◆ **About this task**:
Go line by line through the records below. Copy whichever lines contain the string "type".
*** Extracted information ***
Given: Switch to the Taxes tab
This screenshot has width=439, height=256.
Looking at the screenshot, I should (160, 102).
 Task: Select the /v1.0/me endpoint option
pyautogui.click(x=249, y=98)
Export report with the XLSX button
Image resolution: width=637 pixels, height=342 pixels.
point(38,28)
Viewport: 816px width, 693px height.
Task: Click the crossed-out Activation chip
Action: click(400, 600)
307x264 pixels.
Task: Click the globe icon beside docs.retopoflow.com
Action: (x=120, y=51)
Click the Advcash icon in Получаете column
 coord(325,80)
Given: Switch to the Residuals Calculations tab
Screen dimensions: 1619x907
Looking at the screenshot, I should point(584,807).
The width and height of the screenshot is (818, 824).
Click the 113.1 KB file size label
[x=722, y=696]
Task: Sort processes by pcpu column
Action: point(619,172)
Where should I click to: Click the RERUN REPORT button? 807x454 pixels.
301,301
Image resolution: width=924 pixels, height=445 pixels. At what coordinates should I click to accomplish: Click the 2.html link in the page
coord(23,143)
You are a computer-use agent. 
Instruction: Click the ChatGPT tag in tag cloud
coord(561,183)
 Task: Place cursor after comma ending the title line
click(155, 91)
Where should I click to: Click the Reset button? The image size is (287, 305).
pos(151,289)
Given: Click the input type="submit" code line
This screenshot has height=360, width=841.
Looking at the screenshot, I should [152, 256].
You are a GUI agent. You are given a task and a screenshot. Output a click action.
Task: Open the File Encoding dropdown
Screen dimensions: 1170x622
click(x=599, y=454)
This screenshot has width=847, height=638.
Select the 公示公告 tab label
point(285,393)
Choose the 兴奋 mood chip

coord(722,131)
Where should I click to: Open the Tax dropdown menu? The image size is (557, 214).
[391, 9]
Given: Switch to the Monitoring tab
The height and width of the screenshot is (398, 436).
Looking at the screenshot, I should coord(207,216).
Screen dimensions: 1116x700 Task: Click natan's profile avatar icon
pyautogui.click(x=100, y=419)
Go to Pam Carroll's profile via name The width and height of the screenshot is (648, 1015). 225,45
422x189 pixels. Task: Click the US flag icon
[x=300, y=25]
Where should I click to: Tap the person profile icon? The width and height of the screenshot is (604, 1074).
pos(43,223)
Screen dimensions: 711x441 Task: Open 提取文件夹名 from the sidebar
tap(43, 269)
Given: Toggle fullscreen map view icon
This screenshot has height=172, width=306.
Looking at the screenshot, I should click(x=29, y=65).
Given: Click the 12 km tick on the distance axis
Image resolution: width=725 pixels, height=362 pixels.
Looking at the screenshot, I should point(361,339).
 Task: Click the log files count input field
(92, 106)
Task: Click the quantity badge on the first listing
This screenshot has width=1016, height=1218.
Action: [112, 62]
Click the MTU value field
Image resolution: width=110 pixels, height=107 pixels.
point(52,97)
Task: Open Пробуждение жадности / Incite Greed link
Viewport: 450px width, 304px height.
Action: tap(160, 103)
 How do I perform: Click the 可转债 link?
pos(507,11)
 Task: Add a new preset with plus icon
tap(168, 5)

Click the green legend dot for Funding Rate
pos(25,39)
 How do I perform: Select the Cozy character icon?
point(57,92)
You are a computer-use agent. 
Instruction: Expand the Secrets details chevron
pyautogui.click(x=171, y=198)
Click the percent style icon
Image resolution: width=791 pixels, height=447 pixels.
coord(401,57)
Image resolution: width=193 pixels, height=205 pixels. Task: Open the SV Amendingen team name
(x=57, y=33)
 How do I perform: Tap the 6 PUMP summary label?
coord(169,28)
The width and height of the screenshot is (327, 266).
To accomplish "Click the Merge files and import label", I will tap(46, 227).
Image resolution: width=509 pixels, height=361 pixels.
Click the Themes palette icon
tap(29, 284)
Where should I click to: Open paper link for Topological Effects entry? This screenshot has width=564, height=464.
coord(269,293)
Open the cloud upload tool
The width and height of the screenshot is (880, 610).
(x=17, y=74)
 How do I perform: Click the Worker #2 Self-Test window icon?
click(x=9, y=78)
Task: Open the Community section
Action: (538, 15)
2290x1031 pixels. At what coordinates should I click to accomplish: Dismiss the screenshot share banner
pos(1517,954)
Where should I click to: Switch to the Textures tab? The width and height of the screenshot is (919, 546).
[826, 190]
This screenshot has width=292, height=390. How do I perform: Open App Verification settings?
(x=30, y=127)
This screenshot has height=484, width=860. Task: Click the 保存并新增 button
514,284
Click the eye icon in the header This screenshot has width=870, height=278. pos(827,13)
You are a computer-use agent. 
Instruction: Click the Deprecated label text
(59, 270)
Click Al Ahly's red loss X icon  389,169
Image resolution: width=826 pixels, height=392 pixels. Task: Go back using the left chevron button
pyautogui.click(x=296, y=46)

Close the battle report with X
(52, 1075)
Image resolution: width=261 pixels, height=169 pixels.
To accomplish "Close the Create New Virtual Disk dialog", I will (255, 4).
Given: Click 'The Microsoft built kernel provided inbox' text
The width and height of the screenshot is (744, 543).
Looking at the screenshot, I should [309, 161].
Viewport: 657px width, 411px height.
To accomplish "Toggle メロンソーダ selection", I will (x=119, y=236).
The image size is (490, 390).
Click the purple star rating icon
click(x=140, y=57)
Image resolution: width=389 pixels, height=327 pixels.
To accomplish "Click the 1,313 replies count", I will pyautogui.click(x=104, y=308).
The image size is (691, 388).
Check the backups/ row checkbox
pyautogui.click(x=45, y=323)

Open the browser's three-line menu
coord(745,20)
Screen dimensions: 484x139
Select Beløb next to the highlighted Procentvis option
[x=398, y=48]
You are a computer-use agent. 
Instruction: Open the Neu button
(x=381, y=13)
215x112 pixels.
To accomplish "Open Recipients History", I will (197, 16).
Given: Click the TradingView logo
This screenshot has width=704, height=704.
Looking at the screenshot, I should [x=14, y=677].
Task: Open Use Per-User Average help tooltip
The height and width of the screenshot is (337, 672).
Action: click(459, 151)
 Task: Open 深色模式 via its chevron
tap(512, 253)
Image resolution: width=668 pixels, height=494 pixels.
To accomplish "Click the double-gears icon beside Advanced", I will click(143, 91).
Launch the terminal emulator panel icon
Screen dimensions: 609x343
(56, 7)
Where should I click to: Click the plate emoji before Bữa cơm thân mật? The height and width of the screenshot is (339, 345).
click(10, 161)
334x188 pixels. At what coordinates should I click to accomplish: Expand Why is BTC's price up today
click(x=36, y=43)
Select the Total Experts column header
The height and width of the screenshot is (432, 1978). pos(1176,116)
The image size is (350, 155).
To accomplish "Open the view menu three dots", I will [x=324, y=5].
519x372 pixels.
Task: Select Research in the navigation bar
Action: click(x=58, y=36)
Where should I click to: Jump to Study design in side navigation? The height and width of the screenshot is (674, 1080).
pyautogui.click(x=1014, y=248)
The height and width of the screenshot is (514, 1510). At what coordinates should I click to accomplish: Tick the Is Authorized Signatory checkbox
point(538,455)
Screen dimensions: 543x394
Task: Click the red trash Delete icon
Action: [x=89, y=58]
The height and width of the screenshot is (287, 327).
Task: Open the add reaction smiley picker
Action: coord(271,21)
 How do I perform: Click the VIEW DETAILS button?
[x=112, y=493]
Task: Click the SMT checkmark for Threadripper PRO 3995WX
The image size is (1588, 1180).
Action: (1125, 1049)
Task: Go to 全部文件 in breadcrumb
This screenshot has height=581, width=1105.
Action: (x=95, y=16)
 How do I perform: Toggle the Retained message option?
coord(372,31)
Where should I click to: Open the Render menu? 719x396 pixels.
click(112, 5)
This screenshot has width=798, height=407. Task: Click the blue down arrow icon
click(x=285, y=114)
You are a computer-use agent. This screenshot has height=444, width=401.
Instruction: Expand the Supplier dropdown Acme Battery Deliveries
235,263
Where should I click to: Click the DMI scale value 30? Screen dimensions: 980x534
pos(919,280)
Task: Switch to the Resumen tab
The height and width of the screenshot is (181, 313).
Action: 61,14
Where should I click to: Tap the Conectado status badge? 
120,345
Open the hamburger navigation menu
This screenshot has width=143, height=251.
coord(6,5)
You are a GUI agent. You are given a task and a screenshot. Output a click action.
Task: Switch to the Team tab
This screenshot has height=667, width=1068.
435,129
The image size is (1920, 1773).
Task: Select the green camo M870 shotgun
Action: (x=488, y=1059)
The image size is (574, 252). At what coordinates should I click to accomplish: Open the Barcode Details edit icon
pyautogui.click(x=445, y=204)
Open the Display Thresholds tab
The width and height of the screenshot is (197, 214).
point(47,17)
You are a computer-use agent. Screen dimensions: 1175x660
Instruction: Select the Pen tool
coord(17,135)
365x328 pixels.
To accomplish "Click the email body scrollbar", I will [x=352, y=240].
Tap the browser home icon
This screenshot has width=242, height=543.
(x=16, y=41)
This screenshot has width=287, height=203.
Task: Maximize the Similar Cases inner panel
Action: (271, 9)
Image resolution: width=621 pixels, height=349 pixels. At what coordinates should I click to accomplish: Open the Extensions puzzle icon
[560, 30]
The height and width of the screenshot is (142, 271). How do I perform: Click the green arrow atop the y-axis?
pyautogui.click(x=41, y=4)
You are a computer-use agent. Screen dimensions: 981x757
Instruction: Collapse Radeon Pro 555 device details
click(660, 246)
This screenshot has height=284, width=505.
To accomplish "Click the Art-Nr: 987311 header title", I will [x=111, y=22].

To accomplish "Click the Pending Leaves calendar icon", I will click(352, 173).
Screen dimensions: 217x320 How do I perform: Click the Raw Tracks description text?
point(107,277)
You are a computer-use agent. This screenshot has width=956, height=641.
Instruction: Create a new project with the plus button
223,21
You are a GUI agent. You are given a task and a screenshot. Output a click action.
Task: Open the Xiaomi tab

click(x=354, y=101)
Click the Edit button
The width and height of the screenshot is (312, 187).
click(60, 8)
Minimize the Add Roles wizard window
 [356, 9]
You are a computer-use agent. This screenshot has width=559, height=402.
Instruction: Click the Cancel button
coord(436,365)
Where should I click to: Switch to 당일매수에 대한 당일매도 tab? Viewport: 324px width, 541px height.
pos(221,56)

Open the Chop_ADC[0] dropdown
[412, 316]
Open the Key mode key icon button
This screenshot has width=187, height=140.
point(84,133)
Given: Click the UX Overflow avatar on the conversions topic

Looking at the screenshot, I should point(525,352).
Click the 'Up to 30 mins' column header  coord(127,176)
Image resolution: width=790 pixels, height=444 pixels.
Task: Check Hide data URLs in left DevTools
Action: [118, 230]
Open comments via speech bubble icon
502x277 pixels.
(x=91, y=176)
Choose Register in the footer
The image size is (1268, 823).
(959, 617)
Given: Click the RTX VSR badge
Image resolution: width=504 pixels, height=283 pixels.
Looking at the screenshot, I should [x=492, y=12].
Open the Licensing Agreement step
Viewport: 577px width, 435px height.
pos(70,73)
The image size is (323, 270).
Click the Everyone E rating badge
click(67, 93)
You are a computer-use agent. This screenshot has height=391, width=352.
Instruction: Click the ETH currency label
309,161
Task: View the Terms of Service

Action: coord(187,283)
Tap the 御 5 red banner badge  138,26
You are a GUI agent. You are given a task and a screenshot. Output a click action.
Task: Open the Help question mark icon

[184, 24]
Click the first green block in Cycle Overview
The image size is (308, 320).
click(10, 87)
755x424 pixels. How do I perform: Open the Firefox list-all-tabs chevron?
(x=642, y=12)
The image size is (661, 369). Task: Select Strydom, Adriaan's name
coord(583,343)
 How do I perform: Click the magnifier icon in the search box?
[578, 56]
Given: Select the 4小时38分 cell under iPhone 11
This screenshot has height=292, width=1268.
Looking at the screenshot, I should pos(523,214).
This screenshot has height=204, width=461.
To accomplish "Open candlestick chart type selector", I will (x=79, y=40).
***
◆ **Output for this task**:
Given: Click the input type="submit" code line
To accomplish "Open candlestick chart type selector", I will (x=79, y=40).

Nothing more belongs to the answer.